Бьярни тихо ответил:
— Хорошо, но при первой возможности я перейду на «Морскую ведьму», потому что я служу Онунду.
— Будем считать, что в такой наглости виновата рана, — решил Тронд, всматриваясь в водную гладь впереди, — так что, возможно, я не потребую твоей головы у Онунда, когда кончится битва. Как бы то ни было, сегодня ты будешь сражаться на «Наезднике волн». Сейчас не время плавать с одного корабля на другой. Если, конечно, тебе не вышибут оставшиеся мозги мечом или веслом. А теперь вперед.
И, пробираясь на нос корабля, Бьярни услышал протяжное:
— Навались! Навались!
Последний корабль Барры обогнул южный выступ Эйлин Даба, и флот, вытянувшись клином по обе стороны от «Морской ведьмы», направился вниз по проливу, постепенно выравниваясь в шеренгу, борт к борту. И вдруг, обогнув оконечность Бьюта, появились ладьи противника.
Бьярни показалось, что «Наездник волн» на миг замешкался, а затем устремился вперед, вслед за остальными кораблями, которые словно сорвались с цепи, как свора псов.
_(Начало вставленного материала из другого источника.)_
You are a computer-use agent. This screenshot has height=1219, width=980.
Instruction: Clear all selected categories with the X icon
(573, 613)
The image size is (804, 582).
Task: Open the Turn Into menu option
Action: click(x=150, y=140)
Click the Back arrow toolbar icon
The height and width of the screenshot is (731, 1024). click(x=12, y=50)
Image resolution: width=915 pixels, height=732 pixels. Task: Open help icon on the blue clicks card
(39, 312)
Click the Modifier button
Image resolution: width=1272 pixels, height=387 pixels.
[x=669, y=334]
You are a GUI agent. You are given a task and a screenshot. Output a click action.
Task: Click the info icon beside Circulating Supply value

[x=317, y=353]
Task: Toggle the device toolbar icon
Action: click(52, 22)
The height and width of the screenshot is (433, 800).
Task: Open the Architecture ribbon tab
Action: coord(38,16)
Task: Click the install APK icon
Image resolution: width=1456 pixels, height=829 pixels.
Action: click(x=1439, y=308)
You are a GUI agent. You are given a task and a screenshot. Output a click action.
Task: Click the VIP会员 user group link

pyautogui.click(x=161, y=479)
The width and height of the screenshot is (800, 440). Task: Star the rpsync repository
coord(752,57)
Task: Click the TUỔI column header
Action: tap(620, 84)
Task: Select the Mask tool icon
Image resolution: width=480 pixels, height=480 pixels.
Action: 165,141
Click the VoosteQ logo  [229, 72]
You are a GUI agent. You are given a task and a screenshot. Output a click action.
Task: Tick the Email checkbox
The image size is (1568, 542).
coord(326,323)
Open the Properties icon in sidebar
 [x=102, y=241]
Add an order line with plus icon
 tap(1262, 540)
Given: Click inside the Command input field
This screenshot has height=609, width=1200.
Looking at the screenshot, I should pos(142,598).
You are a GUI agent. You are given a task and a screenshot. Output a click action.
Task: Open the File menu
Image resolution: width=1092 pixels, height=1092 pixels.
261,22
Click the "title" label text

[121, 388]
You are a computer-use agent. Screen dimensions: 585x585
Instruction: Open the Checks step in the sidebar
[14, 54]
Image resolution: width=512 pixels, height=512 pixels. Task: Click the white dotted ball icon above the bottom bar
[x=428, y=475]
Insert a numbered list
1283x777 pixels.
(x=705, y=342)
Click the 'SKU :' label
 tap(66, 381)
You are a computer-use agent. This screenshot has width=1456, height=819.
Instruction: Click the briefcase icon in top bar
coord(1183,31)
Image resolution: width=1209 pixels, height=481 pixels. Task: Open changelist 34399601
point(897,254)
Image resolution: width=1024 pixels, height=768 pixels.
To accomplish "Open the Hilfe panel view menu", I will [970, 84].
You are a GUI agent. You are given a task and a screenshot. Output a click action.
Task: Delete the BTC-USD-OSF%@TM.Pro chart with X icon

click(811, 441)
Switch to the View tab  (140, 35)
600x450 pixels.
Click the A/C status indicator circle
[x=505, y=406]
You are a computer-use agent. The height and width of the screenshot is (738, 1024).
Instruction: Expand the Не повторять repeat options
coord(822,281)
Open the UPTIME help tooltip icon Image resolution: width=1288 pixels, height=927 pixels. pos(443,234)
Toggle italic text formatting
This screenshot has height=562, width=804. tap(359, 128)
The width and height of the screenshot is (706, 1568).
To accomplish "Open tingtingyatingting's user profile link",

Капитан возвысил голос, и гребцы усерднее налегли на весла.
Течение и ветер мешали им, а враг был еще далеко, и, следуя приказу калеки, стоявшего у рулевого весла «Морской ведьмы», пришлось плыть как можно быстрее, чтобы догнать Вигибьюрда и Вестнора, прежде чем те поравняются с древней башней на берегу. Как только начнется битва, ветер и течение, которые сейчас, казалось бы, играли на руку пиратам, помешают им отплыть назад.
Бьярни, стоя среди воинов, благодарил всех богов войны и мореплавания за то, что, хоть и на чужом корабле, он не сидел среди гребцов, спиной к битве, и видел, как два грозных флота надвигались друг на друга в бурных водах пролива, сужающихся между ними. Он видел, как драконьи носы кораблей вздымались все выше и выше, словно головы могучих чудовищ, жаждущих крови, лезли из воды, чтобы лучше разглядеть врага и оценить его силу.
Солнце ярко блестело на веслах, щитах и шлемах. Чайки кричали вокруг руин башни на берегу, когда флот Барры проплыл мимо нее, взлетая на волнах.
— Навались! Навались, мои богатыри! — пропел капитан чуть ли не с нежностью в голосе.